What you will do → Reproduce the stretch of the records from the start through the line containing "pyautogui.click(x=317, y=360)", both ends included.

Dataset extract →
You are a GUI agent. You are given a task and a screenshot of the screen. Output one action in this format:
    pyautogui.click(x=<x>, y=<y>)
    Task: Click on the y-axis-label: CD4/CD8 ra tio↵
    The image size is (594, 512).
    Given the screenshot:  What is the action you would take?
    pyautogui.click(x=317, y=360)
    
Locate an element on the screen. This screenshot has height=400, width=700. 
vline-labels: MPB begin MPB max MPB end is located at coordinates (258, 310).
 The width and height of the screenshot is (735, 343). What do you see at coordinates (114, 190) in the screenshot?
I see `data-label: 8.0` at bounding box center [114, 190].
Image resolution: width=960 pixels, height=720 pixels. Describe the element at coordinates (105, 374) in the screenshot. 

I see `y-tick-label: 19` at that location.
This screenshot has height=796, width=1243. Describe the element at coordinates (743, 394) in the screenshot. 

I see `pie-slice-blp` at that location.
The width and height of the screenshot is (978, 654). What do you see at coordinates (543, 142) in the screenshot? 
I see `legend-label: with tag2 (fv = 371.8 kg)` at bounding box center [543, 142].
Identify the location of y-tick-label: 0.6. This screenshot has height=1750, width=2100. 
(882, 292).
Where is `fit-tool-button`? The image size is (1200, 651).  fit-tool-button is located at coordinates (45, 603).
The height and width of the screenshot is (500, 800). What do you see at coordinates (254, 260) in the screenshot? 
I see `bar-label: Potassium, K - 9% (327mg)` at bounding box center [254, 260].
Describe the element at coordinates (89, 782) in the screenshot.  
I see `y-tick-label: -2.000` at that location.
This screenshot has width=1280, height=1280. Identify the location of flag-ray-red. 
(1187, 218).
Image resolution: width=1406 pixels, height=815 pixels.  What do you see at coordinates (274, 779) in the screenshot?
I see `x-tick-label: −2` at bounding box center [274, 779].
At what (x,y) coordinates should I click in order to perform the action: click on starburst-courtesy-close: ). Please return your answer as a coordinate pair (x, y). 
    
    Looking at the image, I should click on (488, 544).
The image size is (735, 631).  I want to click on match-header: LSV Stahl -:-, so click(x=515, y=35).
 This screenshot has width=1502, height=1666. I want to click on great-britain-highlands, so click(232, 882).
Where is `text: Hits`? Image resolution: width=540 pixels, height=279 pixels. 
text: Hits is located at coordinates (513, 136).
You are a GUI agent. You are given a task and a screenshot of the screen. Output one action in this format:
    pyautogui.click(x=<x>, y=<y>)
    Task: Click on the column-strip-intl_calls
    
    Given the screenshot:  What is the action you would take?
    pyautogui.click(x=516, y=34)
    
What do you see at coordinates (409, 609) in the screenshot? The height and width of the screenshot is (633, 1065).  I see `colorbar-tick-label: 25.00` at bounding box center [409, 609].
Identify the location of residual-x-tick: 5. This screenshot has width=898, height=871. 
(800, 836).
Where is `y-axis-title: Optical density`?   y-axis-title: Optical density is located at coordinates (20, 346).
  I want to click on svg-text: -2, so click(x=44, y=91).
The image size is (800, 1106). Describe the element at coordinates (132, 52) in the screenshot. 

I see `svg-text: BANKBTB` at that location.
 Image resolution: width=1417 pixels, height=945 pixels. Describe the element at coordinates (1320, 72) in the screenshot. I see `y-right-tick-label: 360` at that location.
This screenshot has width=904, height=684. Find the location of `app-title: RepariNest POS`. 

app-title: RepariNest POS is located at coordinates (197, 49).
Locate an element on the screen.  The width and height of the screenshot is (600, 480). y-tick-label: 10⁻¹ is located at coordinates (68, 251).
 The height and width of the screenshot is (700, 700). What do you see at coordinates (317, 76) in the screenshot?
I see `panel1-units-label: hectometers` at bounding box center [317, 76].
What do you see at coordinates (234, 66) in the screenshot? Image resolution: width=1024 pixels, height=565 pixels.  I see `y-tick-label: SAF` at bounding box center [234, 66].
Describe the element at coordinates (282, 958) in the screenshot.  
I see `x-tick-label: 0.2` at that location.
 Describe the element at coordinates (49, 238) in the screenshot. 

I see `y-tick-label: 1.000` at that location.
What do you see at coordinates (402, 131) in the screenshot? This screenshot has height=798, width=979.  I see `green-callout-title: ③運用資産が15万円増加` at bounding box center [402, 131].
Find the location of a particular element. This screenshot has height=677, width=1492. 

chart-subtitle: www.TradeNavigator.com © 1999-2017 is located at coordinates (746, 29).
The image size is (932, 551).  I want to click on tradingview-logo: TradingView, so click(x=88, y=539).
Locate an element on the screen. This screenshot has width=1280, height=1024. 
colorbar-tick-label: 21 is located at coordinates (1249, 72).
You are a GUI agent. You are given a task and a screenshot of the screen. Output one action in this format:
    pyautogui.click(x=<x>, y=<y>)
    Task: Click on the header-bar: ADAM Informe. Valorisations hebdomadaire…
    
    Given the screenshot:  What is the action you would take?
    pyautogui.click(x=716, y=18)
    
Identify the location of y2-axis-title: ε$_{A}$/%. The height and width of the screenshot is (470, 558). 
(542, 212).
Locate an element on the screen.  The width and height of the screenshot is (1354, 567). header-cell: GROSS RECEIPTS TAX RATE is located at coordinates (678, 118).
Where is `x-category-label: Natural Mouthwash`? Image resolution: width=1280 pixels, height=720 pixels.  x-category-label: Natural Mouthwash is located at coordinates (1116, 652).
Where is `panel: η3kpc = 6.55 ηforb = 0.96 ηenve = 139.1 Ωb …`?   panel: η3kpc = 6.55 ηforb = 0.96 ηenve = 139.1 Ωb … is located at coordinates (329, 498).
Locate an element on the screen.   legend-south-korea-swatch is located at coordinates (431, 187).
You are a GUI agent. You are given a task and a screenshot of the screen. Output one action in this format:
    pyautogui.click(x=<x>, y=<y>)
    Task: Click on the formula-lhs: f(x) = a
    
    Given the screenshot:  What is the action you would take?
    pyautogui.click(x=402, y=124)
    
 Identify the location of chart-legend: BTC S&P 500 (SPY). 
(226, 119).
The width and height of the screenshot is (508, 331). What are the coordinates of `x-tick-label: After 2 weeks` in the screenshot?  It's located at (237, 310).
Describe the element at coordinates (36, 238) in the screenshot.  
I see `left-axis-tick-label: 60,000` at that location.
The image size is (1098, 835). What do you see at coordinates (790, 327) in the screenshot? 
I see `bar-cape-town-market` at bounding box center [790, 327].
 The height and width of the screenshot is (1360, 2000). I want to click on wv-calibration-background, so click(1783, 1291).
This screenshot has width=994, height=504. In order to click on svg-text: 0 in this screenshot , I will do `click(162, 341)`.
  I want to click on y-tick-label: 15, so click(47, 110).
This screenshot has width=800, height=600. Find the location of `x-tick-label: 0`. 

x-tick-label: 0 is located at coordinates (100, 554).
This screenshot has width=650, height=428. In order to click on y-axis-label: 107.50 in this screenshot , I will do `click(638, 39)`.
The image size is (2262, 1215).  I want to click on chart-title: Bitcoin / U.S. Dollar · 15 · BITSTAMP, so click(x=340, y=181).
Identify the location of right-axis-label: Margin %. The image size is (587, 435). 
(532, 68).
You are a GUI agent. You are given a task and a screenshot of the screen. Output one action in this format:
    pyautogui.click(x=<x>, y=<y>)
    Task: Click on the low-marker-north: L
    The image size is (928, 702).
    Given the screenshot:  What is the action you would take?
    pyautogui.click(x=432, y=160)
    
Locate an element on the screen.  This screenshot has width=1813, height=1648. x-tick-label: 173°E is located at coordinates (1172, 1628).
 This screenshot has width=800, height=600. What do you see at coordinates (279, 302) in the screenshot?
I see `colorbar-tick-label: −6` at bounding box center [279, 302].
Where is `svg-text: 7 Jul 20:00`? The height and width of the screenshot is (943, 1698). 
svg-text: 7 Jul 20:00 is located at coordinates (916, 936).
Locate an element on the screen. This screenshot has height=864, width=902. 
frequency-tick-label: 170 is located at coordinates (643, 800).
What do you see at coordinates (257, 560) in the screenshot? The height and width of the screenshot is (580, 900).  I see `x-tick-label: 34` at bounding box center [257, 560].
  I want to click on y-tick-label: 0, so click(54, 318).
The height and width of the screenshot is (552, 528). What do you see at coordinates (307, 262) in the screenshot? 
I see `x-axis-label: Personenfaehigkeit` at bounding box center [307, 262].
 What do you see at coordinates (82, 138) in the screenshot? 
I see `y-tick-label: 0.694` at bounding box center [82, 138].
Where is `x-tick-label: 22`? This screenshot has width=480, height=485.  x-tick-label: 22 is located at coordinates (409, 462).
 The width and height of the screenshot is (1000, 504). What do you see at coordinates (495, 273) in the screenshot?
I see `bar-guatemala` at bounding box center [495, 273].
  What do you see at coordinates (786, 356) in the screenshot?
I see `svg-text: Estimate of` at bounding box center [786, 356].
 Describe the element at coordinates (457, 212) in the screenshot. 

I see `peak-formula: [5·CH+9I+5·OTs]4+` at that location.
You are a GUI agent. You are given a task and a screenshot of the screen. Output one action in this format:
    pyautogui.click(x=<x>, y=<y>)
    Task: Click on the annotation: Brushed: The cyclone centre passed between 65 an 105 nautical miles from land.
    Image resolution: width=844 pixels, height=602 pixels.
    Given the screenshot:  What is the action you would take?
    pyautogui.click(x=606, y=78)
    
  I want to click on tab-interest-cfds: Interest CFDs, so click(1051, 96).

Task solution →
You are a GUI agent. You are given a task and a screenshot of the screen. Output one action in this format:
    pyautogui.click(x=<x>, y=<y>)
    Task: Click on the y-axis-label: CD4/CD8 ra tio↵
    The image size is (594, 512).
    Given the screenshot:  What is the action you would take?
    pyautogui.click(x=317, y=360)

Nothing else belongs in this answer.